◆ **TASK TO COMPLETE**
Look for the line that has "Task: Open the End Date clock time picker" in the material below; please repeat it and every line after it, exactly, up to and including the line that has "Given: Open the 3D model cube icon", and nothing else.

◆ **RECORD SET**
——————

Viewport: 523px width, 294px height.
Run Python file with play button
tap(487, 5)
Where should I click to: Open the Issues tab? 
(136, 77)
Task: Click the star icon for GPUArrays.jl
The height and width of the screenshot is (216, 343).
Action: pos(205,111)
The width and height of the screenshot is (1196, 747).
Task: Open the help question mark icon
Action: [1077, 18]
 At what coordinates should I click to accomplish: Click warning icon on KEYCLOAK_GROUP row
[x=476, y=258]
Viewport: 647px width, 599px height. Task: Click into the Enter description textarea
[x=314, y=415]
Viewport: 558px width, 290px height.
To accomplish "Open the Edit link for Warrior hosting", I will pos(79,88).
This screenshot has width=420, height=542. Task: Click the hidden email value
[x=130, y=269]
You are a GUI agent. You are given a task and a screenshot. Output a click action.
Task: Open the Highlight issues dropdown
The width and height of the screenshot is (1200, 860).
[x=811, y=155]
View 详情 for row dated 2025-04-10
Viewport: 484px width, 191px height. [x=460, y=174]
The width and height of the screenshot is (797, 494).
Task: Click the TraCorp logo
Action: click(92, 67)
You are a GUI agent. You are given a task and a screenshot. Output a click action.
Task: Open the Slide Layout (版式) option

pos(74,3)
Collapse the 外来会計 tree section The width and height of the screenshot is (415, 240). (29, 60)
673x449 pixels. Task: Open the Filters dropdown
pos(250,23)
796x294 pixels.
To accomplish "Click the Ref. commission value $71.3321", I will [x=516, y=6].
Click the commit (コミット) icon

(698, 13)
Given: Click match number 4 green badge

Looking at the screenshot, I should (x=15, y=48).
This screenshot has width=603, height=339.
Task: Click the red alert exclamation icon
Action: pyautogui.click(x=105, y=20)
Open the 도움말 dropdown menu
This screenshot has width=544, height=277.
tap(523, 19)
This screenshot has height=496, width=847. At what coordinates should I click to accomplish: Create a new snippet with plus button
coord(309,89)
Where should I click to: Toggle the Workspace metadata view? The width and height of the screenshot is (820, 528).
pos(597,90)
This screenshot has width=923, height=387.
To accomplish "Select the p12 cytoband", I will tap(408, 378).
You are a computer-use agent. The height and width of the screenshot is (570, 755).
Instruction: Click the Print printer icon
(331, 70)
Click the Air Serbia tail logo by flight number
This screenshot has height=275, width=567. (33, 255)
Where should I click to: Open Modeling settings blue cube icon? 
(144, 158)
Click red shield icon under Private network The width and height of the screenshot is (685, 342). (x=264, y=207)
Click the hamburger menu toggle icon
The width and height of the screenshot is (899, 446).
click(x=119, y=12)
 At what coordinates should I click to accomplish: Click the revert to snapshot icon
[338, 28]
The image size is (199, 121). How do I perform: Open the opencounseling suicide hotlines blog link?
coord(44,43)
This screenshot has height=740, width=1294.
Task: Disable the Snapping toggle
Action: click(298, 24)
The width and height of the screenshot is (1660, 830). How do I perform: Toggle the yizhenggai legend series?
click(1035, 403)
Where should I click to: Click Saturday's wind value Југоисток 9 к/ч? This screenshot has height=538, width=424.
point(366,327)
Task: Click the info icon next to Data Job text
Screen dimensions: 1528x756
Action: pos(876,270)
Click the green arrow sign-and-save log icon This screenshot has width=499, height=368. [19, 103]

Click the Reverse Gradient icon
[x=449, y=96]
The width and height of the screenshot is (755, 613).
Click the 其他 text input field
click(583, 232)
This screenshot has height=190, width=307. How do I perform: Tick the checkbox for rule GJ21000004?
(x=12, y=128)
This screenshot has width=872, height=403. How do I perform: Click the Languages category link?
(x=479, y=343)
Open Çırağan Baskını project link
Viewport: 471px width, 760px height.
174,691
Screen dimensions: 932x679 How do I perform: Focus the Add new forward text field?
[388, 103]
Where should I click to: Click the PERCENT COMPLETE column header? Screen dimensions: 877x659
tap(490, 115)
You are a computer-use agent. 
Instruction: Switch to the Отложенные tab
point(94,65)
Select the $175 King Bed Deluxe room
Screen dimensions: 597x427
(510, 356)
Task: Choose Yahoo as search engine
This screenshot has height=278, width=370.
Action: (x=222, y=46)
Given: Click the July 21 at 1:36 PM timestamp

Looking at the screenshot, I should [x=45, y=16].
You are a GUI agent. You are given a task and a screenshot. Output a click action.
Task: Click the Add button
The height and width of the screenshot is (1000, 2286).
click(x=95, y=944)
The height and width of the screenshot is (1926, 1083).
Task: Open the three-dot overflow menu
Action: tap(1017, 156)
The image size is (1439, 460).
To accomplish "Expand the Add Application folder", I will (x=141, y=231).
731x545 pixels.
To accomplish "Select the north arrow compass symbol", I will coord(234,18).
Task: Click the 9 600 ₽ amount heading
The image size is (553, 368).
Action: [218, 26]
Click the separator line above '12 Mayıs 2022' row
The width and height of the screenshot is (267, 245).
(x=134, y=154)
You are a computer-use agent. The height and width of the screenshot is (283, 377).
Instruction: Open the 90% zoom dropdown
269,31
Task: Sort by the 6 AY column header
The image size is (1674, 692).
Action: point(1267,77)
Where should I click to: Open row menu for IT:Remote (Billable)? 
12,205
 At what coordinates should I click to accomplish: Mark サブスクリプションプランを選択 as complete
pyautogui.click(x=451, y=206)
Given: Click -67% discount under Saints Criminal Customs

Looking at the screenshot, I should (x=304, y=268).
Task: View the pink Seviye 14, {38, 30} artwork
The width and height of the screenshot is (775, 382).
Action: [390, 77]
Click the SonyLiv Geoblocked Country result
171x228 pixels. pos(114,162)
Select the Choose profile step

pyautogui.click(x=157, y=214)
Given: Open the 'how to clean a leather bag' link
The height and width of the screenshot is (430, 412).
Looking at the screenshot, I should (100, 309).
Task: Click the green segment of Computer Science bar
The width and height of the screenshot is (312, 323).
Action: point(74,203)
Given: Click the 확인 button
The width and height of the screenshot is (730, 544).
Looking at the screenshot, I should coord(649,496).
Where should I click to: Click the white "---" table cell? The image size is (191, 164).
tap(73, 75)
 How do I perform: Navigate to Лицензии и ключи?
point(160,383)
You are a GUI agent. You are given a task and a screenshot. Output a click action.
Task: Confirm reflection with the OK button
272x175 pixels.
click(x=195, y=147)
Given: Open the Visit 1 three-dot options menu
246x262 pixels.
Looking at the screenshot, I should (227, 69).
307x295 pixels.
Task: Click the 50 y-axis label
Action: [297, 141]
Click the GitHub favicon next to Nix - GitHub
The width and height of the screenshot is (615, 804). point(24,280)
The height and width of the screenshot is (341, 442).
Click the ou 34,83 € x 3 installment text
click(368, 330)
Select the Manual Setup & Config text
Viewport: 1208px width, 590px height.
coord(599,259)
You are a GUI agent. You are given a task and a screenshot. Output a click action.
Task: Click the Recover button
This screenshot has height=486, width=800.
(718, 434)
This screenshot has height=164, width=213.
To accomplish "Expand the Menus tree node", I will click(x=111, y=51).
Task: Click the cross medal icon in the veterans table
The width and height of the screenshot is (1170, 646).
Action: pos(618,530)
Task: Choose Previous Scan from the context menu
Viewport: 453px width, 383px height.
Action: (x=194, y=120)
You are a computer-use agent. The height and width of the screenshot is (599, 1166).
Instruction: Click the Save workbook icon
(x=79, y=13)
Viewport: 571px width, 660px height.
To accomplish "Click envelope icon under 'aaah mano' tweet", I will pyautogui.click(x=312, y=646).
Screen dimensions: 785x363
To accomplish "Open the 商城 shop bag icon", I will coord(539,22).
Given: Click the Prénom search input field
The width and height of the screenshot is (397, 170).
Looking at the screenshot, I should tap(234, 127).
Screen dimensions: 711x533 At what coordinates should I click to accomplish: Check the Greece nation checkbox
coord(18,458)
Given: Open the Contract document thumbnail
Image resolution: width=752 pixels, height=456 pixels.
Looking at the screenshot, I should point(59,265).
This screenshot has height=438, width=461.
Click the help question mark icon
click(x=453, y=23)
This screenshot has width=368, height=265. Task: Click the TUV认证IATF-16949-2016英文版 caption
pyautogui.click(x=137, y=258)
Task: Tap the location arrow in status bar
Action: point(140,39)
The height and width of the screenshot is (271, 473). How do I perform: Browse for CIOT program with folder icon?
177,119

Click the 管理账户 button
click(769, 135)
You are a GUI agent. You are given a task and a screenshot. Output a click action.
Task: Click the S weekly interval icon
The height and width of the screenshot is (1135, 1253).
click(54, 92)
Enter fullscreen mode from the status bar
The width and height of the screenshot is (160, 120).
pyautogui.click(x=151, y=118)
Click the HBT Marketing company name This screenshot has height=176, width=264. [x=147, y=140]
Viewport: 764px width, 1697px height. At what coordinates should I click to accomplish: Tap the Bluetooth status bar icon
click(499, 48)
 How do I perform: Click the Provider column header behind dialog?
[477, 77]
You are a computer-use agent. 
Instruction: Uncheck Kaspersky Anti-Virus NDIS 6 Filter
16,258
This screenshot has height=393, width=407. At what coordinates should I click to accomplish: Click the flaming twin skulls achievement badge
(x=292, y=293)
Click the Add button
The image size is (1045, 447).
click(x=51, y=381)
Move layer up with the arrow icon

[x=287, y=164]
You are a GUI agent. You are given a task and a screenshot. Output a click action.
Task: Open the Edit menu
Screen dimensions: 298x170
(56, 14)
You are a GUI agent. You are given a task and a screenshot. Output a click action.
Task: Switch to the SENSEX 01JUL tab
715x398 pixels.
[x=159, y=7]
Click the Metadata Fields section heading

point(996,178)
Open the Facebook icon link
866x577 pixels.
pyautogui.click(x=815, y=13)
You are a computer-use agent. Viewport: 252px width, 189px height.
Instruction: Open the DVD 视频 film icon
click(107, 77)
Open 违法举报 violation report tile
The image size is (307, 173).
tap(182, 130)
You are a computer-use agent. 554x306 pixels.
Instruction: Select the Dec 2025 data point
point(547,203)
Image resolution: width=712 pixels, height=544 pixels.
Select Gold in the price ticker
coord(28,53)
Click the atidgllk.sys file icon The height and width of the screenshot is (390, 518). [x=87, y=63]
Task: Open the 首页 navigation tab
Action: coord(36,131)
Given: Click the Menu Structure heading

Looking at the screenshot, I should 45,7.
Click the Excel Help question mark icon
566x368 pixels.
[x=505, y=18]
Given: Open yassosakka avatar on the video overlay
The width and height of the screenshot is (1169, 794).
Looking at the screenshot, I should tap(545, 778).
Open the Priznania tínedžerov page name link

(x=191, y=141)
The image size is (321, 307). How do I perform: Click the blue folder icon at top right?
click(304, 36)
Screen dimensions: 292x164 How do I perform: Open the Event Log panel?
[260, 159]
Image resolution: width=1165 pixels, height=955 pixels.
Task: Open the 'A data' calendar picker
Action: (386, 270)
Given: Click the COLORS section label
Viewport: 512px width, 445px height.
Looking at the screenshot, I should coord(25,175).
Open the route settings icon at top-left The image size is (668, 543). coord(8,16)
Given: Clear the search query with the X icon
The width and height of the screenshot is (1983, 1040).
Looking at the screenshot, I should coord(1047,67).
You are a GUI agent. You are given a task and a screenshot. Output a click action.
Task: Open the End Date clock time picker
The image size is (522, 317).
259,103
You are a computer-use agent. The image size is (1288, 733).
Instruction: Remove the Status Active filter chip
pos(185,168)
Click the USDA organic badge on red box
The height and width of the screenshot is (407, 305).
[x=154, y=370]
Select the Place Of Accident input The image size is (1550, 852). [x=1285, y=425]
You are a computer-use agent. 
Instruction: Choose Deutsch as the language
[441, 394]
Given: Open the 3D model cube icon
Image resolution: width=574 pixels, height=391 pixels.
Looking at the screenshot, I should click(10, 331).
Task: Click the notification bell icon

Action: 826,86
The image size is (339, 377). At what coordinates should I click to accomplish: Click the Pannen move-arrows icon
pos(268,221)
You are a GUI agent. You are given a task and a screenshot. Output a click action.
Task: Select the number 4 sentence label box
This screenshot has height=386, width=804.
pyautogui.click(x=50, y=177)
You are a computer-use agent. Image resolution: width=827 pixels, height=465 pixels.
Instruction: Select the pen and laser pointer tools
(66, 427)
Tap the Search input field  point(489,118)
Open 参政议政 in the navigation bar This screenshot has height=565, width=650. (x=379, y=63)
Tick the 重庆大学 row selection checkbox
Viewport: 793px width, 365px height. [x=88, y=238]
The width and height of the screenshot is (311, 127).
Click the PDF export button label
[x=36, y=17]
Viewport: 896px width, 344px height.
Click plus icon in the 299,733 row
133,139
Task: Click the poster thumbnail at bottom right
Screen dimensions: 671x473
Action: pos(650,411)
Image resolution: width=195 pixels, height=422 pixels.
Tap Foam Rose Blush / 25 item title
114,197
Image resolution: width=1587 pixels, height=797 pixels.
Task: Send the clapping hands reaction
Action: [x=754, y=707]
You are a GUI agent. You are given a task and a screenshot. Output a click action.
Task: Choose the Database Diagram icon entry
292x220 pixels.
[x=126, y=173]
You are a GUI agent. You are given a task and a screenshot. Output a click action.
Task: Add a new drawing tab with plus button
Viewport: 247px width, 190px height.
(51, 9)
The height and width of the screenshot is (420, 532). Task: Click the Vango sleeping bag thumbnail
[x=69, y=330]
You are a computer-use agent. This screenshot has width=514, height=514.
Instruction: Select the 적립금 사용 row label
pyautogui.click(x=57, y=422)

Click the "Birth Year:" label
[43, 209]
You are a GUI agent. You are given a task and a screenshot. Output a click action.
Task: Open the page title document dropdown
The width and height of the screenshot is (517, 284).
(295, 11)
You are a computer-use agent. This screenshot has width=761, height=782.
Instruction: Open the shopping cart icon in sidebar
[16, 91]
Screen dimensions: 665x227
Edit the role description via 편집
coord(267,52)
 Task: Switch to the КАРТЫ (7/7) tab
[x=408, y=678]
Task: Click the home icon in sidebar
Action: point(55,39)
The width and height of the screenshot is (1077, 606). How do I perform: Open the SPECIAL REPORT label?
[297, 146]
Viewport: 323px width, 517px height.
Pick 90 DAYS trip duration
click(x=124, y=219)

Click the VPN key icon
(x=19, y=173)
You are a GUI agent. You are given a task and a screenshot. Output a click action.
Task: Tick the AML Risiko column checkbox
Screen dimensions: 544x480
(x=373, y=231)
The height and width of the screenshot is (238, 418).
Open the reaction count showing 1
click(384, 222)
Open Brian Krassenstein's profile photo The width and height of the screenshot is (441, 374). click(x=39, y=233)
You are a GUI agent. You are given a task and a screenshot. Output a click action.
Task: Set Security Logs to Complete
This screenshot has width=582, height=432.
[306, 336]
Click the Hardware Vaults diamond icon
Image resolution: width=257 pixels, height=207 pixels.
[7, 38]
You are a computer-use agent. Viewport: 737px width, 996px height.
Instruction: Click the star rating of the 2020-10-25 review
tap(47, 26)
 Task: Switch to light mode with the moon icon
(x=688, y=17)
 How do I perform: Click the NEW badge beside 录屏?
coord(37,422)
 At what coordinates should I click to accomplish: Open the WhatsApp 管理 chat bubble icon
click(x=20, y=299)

——————

◆ **SOLUTION TO THIS EXERCISE**
Task: Open the End Date clock time picker
The image size is (522, 317).
259,103
You are a computer-use agent. The image size is (1288, 733).
Instruction: Remove the Status Active filter chip
pos(185,168)
Click the USDA organic badge on red box
The height and width of the screenshot is (407, 305).
[x=154, y=370]
Select the Place Of Accident input The image size is (1550, 852). [x=1285, y=425]
You are a computer-use agent. 
Instruction: Choose Deutsch as the language
[441, 394]
Given: Open the 3D model cube icon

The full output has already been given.